**DATASET EXCERPTS**

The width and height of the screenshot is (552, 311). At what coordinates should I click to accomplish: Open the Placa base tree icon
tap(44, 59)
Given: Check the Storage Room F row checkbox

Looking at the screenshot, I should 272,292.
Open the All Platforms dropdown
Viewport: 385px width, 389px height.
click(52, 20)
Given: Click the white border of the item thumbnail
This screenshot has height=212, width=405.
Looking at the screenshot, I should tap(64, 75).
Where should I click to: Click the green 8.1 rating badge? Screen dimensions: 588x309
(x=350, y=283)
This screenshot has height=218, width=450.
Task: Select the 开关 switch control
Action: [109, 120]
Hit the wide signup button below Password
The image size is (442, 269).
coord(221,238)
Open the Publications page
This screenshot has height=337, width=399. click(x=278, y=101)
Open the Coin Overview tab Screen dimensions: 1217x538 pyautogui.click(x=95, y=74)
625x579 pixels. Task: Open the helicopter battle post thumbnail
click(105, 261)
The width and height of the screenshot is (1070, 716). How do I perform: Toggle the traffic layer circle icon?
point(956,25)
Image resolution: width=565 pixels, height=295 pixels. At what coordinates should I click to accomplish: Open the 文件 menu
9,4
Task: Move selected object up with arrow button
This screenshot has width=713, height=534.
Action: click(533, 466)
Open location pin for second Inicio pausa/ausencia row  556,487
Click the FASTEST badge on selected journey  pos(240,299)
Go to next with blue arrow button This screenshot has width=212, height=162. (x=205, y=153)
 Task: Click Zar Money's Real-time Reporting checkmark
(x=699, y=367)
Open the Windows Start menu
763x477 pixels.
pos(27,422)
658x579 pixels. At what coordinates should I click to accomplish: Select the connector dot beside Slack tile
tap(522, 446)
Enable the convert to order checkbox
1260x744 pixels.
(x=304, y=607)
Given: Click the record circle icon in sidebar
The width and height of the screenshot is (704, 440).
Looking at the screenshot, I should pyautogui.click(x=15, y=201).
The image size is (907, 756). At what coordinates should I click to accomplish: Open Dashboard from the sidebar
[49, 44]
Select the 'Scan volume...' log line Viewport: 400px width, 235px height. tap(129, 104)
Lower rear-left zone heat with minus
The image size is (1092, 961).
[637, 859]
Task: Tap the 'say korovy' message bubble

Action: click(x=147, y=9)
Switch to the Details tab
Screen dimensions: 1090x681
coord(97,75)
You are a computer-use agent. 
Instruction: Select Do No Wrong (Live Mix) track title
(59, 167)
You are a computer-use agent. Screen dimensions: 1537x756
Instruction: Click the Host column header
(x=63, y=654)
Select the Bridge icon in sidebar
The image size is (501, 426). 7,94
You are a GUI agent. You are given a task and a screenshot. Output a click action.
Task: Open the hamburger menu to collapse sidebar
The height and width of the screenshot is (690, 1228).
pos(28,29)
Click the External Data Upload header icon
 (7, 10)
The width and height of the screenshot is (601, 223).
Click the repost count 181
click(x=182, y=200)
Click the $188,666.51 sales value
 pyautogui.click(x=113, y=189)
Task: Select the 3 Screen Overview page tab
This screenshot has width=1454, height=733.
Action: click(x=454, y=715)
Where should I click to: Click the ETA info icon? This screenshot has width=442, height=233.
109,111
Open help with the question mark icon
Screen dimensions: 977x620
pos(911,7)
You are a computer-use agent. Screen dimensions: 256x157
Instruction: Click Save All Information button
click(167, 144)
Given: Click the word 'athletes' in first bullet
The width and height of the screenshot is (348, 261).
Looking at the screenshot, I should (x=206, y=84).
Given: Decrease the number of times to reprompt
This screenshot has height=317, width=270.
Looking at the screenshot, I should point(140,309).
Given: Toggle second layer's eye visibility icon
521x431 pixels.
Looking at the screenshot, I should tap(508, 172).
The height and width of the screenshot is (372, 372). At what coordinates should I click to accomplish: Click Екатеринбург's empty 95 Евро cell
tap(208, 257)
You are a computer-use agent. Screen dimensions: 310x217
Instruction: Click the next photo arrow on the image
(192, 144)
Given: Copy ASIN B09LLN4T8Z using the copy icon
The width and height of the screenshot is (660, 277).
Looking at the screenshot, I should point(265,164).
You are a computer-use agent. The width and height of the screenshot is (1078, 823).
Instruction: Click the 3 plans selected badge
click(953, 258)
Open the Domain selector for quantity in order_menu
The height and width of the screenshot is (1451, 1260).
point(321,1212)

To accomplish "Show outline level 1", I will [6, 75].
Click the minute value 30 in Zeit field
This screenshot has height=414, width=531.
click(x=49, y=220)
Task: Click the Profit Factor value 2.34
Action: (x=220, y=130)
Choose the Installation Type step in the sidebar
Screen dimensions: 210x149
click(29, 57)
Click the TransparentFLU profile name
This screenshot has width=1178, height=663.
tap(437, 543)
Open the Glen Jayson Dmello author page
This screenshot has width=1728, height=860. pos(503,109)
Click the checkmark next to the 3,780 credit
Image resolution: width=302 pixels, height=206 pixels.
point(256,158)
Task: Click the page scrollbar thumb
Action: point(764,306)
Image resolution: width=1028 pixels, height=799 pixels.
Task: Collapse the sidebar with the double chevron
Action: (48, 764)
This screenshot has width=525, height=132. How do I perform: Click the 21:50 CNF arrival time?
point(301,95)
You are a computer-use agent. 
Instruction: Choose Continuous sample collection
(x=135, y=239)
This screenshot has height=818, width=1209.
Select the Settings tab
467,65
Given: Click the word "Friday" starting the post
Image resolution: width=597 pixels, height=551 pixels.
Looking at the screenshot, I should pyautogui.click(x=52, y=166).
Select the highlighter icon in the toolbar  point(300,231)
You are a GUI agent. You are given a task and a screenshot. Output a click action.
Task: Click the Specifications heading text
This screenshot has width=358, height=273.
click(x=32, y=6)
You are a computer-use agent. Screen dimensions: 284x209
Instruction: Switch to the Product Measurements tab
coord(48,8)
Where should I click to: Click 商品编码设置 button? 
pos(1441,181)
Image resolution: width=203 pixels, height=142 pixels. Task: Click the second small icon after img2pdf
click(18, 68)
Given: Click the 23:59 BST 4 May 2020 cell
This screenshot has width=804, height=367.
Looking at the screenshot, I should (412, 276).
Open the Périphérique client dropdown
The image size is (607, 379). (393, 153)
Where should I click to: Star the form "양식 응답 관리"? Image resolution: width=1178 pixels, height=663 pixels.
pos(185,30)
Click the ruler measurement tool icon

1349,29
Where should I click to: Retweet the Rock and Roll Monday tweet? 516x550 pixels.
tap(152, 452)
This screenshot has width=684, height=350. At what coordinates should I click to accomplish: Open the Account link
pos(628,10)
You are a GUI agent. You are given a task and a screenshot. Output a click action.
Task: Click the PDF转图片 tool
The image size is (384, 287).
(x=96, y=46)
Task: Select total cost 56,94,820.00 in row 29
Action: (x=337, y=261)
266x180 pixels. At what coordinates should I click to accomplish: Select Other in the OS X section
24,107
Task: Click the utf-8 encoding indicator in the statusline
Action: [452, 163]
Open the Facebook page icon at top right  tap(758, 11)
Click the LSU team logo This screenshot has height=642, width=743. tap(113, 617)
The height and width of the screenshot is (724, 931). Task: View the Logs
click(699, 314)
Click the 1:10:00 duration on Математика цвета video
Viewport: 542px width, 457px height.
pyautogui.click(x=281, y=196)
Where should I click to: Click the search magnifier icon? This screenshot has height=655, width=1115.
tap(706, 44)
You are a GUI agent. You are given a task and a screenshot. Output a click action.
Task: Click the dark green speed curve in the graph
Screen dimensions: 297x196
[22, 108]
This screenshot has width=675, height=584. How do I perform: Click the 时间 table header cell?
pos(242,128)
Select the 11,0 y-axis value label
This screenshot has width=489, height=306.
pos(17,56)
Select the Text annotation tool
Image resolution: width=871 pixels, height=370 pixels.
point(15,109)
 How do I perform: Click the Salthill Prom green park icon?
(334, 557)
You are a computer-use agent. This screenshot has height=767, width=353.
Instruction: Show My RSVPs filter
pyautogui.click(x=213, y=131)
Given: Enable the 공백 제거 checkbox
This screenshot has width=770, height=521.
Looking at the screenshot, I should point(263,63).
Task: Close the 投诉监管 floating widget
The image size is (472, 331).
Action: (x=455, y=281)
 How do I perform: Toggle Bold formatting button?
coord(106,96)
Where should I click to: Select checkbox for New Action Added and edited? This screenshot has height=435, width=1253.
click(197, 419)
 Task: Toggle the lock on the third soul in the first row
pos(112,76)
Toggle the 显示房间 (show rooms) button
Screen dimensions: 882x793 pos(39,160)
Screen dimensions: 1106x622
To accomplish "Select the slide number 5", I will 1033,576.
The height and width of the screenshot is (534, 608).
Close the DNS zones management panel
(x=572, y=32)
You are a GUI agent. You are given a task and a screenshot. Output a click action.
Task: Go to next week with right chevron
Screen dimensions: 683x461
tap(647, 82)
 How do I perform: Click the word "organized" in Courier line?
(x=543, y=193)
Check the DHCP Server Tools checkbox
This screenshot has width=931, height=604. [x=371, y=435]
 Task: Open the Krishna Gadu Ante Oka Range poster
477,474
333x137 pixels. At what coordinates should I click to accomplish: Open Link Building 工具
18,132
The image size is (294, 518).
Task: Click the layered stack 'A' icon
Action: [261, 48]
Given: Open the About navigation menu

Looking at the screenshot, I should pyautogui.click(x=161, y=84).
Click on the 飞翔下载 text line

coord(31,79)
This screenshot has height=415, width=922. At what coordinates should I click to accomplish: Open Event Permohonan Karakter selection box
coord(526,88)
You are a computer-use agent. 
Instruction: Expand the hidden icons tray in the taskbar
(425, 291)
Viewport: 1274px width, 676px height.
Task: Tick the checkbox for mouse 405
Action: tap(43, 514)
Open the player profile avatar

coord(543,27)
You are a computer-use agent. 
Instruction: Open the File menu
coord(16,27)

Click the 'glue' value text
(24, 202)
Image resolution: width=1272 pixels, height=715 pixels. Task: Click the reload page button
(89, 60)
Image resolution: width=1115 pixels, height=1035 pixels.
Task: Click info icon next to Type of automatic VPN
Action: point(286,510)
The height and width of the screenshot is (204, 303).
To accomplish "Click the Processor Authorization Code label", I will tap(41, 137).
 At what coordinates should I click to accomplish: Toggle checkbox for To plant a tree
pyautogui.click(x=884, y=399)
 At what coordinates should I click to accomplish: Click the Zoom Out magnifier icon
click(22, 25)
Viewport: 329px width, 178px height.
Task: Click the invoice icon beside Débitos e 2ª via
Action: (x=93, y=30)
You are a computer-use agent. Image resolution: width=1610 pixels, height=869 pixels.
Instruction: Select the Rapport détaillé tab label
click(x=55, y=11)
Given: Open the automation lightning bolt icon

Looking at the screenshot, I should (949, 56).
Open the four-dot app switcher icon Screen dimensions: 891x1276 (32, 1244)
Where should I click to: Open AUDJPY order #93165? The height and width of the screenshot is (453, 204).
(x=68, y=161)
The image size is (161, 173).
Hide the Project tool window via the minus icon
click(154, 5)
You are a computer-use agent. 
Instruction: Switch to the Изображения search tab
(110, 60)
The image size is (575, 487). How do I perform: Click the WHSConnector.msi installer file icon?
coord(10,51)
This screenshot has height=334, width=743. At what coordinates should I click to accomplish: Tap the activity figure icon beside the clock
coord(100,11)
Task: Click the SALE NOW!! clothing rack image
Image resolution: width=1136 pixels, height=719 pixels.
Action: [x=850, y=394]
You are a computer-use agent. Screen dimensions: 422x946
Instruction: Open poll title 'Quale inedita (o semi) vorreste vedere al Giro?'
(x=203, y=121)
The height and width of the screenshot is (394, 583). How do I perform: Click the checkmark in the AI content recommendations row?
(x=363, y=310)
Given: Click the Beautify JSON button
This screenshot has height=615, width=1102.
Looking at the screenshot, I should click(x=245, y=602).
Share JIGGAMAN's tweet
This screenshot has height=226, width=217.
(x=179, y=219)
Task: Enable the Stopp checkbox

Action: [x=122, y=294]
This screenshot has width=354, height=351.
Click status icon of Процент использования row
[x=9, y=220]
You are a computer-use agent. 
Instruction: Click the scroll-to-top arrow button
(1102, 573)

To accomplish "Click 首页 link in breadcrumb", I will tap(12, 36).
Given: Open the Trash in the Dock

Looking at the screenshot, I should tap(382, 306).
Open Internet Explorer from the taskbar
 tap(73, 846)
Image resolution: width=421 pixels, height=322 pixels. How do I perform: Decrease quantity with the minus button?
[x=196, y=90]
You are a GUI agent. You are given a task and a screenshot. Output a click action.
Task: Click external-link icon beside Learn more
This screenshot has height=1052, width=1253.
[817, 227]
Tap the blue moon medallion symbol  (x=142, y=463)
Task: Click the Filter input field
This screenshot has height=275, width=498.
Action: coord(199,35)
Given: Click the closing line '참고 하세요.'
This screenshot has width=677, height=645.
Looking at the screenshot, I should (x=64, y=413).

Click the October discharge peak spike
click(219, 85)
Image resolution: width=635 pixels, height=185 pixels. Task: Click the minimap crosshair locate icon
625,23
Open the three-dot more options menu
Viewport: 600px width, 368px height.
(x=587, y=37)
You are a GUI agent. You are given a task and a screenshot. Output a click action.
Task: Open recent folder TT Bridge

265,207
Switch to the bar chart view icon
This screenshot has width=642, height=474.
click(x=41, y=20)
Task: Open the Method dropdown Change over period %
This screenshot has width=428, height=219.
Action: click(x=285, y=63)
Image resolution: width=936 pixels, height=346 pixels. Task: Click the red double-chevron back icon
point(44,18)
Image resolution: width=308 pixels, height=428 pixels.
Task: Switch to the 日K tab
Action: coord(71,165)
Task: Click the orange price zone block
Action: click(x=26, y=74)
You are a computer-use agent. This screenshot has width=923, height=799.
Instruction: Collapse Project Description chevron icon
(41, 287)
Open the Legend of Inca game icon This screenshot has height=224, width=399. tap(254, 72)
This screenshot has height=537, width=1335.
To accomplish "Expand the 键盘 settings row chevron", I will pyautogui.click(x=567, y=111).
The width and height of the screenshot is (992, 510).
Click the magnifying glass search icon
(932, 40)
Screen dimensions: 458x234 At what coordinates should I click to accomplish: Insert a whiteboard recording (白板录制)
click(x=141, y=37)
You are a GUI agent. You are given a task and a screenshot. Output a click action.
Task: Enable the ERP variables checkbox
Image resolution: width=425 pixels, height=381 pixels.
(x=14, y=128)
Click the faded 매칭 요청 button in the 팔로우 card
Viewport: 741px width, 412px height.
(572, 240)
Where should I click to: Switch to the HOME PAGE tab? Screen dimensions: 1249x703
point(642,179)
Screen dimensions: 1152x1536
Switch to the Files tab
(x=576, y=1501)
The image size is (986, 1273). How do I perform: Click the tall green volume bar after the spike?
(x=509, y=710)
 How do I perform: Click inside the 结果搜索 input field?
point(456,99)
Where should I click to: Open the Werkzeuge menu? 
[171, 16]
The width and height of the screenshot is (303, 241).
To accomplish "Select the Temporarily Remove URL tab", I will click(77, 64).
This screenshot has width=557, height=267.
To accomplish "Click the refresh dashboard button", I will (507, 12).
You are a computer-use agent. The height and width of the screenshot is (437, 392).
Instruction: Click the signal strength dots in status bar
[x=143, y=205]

**EXERCISE**
Check each line of the entries above, and show every one holding the word "Overview".

**ANSWER TO THIS PROBLEM**
Open the Coin Overview tab Screen dimensions: 1217x538 pyautogui.click(x=95, y=74)
Task: Select the 3 Screen Overview page tab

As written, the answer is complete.